私の中におっさん(魔王)がいる。~毛利の章~
* * *
「そんなに修行付けにしなくっても良いんじゃねえの?」
地下への階段を下りながら、夜壱は毛利に尋ねた。
毛利は視線を移すこともなく、階段下を眺めながらぼそっと呟いた。
「他の者が魔王を諦めたとは限らぬ」
「は?」
呟いた声音から感情は窺えなかったが、内心では不安が渦巻いていた。
黒田の情念、風間の企み。花野井にも事情がありそうだし、三条雪村は置いておくにしても、他の者が魔王を諦めるとは毛利には到底思えなかった。
何故、恋愛に落とす必要があるのか、その謎は解けていたが、どこか得心しきれない自分がいる。
そもそも本当に、心を空にする必要があるのか? したとしても本当に呪不で操れるようになるのか。作った本人ならまだしも、他の能力者が倭和の転移の廊下と同じように呪符を扱えるのだろうか。心を操る術はそれほど簡単なものではないだろうと毛利は考えていた。そして、その辺りの詳しい説明は風間から一切受けていない。
何かしらの情報を掴もうと柳を動かしてはいるものの、まだ上々といえる成果は得られていない。毛利の不安は尽きなかった。
そんな事情を知らない夜壱は怪訝に首を傾げる。
毛利は夜壱を流し見て、「なんでもない」と、あしらった。
ゆりが元いた世界に帰るのが一番安全なのだろう。
花野井の調査次第で、ゆりが帰る道も見つかるかも知れないが、毛利はゆりを帰す気はもうとうなかった。

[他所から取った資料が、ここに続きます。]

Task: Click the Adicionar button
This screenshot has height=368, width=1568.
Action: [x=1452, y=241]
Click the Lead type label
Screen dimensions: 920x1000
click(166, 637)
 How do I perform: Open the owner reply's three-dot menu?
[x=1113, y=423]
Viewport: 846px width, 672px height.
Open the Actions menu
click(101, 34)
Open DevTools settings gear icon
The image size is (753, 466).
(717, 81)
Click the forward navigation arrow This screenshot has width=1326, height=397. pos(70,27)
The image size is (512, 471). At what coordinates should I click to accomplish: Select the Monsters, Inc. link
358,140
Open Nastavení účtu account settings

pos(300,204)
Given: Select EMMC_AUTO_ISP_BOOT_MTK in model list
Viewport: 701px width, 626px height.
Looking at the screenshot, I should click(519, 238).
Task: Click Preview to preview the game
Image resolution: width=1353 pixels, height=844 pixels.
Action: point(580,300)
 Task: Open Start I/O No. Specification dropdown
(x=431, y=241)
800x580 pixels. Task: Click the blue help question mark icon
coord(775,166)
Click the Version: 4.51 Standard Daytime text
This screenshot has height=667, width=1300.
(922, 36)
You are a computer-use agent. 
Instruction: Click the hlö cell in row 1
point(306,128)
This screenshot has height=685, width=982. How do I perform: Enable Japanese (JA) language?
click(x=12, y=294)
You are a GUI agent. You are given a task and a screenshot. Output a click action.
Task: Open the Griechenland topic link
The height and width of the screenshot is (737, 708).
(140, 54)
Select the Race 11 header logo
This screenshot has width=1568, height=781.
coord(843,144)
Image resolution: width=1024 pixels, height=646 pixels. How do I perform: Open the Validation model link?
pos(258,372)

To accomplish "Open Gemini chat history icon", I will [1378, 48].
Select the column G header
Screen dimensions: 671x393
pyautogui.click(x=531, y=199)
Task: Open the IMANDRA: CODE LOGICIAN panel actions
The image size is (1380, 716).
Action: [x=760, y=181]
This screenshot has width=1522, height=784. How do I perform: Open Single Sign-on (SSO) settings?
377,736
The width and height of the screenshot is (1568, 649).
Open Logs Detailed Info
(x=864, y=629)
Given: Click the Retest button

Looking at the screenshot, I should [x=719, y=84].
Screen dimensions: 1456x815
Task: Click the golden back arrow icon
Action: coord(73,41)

いつ何時何が起こっても良いように、魔王の力をコントロールしておく必要がある。
魔王の力に一介の能力者が太刀打ちできるとは思えないからだ。
だからこそ、真剣に修行に励んで欲しいのに、ゆりのやる気のなさに、毛利はイラついていた。
だからと言って口に出して伝えられるほど、毛利は器用でも素直でもない。
毛利は、言い知れない不安と、胃が痛むようなイラつきを感じながら、地下へと続く暗い階段を下りていった。